What to work on: Among the records below, find each line bearing the word "bubble" and copy it.

Collected data:
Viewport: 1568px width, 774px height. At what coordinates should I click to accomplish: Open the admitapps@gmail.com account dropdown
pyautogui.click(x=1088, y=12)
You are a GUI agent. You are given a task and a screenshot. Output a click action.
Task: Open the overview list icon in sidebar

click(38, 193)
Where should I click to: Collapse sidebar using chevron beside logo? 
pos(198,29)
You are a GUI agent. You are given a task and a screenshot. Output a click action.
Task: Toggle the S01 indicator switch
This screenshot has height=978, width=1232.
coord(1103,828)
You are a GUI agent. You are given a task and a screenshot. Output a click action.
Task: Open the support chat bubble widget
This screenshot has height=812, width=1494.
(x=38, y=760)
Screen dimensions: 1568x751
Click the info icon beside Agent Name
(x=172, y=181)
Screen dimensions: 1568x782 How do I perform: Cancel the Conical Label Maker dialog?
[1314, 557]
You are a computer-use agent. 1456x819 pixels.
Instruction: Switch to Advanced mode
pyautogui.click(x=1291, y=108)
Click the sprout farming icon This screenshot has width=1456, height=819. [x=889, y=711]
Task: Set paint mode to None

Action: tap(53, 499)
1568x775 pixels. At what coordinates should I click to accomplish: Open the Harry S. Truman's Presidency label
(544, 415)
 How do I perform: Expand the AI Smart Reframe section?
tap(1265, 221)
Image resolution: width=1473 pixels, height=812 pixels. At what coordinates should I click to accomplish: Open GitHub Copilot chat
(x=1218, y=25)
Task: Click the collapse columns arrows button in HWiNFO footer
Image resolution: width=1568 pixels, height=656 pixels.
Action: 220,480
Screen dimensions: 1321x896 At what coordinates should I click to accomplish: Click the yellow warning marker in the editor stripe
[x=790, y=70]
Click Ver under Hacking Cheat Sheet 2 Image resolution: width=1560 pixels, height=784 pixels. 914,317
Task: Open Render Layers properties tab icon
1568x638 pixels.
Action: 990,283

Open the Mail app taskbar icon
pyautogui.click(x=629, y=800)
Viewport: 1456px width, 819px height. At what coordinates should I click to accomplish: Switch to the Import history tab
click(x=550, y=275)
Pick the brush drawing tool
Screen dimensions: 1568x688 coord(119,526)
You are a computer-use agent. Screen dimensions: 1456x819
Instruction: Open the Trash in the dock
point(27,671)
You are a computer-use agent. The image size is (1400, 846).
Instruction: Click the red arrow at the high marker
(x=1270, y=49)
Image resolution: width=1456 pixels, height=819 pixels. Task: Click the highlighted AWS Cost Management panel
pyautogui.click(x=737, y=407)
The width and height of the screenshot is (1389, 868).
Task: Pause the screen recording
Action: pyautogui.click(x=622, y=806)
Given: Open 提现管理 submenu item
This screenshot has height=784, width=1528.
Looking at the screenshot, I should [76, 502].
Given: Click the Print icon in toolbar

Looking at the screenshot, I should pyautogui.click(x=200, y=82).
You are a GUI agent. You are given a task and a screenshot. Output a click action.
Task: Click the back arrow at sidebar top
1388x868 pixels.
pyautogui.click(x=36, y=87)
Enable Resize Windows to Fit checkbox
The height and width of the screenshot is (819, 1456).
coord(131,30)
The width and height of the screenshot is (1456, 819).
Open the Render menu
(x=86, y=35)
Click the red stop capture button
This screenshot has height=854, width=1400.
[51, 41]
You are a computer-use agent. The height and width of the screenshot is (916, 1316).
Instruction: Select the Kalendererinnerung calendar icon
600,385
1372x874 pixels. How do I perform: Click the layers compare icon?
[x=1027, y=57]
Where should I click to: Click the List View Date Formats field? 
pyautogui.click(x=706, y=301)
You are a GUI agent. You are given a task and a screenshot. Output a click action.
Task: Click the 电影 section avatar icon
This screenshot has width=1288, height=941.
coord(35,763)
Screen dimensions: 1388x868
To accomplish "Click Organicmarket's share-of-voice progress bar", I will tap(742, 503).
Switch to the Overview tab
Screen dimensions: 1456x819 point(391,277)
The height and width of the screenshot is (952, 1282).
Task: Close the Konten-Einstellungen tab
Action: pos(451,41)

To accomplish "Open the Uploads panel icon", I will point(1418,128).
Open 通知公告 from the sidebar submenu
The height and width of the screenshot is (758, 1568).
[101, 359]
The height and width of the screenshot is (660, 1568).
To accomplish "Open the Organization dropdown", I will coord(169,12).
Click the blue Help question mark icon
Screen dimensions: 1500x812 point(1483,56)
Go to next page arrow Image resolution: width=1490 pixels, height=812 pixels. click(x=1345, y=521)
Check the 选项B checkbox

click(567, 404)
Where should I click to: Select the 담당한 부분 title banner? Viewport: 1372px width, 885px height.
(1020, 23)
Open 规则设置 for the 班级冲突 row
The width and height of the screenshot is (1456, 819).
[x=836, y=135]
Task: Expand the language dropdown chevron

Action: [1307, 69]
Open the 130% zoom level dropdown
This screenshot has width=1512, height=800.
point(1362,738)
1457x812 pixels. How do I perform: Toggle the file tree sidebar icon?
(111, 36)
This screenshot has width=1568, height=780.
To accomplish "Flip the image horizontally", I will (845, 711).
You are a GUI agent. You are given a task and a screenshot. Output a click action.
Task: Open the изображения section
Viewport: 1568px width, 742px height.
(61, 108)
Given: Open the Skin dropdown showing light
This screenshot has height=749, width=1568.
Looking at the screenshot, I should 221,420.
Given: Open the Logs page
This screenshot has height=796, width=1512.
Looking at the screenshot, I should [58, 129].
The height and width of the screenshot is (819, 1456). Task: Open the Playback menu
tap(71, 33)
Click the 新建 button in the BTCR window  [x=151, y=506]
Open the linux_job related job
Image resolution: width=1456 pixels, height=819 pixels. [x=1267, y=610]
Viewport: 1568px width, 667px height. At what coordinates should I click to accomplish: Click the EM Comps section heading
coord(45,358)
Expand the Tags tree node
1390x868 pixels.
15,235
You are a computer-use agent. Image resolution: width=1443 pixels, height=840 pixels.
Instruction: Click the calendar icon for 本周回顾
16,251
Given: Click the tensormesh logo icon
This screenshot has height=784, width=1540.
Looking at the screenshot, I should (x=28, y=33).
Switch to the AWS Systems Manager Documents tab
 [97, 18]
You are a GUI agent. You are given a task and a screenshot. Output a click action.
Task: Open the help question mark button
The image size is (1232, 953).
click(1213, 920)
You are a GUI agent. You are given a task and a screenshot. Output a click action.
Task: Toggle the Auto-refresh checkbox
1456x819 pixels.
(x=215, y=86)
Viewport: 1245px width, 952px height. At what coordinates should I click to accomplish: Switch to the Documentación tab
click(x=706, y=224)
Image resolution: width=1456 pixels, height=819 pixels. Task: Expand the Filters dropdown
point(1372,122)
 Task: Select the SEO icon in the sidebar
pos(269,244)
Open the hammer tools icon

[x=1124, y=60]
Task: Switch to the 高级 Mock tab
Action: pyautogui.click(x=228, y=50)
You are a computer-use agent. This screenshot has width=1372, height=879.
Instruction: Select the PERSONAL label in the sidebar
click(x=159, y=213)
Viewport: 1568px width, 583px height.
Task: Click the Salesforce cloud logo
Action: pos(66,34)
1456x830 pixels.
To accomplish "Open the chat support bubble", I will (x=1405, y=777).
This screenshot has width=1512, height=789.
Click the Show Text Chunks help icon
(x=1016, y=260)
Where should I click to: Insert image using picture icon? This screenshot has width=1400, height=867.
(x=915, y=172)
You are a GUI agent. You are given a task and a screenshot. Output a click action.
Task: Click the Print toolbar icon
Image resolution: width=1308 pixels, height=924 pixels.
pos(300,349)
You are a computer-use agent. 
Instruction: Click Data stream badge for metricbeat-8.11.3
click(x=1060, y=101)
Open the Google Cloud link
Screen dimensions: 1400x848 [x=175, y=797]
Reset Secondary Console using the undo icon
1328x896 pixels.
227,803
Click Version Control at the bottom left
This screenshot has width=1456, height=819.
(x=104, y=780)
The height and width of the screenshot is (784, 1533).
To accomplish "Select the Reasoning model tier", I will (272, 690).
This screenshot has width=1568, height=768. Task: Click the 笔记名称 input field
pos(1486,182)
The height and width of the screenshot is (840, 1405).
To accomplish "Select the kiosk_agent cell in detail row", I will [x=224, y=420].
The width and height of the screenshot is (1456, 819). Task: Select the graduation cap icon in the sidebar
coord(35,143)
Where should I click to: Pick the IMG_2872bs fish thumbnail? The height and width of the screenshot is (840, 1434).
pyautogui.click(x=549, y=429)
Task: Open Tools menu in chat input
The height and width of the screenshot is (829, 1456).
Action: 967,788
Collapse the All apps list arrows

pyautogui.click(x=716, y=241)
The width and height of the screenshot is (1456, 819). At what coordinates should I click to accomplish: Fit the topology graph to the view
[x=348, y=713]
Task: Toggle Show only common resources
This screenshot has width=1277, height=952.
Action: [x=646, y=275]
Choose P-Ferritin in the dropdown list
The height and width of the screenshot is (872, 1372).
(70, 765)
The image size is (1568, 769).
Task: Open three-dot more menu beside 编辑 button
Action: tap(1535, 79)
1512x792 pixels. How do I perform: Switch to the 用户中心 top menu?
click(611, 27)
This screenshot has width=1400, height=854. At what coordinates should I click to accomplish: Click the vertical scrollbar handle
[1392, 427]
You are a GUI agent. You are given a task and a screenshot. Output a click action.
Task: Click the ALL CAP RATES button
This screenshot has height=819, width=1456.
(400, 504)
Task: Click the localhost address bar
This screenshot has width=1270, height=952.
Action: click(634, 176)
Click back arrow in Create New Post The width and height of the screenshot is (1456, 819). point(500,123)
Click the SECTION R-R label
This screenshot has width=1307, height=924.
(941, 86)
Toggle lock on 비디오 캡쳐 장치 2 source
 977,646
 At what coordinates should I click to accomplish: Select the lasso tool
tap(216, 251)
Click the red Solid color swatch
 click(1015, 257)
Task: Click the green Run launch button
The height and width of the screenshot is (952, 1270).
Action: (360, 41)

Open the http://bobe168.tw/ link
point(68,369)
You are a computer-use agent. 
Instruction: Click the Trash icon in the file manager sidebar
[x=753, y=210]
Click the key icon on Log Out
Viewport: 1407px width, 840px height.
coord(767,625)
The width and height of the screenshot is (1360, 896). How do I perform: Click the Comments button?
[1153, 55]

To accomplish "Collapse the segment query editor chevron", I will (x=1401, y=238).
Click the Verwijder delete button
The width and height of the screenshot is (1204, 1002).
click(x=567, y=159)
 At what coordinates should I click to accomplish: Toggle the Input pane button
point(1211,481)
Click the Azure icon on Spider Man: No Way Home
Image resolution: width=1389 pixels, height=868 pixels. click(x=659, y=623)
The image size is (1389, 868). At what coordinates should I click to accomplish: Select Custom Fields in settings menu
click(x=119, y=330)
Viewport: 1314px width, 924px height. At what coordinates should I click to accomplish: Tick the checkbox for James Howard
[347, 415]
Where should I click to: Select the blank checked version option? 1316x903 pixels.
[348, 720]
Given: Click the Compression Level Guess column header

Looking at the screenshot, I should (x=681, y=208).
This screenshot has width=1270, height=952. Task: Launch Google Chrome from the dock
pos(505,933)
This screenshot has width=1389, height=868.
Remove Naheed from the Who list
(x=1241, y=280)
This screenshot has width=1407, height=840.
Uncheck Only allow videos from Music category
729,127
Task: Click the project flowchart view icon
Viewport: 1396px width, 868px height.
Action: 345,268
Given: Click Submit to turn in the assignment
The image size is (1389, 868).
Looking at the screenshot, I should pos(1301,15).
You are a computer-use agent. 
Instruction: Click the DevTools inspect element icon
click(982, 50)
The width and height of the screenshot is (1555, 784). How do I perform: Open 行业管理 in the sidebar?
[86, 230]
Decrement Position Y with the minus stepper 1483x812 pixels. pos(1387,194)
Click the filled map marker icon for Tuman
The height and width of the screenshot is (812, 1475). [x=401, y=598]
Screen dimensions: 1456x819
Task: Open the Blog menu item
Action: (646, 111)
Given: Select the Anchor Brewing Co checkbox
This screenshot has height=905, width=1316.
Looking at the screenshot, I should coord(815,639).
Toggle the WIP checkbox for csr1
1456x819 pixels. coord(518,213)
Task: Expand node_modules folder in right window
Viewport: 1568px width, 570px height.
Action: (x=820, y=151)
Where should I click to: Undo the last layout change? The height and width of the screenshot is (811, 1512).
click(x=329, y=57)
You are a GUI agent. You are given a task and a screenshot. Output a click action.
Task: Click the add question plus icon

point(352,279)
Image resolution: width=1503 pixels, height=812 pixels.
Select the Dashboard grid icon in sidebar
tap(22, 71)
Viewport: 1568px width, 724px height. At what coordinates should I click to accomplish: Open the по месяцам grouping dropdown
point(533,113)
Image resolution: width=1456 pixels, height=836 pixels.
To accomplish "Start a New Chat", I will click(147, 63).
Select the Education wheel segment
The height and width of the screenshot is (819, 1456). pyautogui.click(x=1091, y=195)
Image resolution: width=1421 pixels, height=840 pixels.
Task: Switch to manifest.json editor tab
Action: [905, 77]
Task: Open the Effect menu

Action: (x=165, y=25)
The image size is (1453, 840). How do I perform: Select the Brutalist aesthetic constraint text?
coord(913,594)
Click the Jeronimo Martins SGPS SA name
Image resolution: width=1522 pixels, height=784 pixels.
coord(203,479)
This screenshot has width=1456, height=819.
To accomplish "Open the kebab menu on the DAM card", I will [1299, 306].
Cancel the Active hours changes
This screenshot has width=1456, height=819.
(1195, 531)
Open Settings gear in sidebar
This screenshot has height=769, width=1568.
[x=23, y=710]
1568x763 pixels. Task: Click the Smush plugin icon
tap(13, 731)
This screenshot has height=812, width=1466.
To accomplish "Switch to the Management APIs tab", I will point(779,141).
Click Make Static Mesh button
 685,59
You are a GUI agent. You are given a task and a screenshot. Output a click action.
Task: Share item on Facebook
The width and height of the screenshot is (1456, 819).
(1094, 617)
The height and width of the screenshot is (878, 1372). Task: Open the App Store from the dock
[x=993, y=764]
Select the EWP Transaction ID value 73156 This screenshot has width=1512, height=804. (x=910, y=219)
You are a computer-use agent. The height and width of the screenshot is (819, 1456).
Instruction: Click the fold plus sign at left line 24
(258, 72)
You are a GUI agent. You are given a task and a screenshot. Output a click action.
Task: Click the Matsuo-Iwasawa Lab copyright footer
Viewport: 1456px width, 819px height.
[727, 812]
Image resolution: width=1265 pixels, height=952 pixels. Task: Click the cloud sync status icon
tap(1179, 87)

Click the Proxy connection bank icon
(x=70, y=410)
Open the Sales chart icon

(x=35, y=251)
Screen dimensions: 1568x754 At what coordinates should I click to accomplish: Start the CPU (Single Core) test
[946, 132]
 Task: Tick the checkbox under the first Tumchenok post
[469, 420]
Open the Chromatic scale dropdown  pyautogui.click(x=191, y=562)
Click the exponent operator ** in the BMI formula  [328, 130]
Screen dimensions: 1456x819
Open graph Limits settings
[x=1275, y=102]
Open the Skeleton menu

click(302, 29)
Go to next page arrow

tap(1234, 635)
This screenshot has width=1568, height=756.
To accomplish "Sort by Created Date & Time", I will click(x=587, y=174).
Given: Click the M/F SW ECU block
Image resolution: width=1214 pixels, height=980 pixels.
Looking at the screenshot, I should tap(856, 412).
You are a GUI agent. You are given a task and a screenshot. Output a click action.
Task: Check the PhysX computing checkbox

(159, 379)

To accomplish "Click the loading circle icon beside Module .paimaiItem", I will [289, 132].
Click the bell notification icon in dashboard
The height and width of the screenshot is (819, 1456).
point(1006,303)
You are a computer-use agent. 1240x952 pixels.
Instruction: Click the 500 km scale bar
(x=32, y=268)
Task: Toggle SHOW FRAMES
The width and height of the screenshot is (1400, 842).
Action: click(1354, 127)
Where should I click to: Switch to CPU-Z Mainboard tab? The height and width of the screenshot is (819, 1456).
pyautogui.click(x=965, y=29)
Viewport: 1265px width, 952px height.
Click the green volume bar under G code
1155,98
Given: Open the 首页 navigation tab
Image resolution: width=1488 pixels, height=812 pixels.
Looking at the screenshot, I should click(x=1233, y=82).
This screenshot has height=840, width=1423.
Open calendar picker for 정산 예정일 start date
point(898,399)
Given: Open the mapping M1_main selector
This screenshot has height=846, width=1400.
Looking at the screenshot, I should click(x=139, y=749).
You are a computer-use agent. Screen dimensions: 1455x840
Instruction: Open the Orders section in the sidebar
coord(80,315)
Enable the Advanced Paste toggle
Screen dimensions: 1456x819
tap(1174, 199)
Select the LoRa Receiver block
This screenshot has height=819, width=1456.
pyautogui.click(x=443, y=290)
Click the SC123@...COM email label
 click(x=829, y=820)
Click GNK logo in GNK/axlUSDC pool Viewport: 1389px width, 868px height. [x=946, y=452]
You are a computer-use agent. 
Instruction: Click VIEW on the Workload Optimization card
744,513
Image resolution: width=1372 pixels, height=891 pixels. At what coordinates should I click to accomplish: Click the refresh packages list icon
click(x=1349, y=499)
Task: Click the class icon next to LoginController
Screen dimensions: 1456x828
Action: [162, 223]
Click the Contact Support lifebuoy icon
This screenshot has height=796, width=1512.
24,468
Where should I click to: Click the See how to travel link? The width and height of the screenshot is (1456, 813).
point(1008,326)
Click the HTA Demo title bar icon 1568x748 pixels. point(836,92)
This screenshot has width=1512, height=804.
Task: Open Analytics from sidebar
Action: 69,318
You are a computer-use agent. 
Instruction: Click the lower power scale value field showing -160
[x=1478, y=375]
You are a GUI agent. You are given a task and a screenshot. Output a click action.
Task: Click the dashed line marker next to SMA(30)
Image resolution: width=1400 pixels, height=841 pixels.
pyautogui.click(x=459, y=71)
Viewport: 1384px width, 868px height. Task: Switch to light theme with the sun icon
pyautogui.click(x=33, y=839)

Answer section:
Task: Open the support chat bubble widget
To accomplish "Open the chat support bubble", I will (x=1405, y=777).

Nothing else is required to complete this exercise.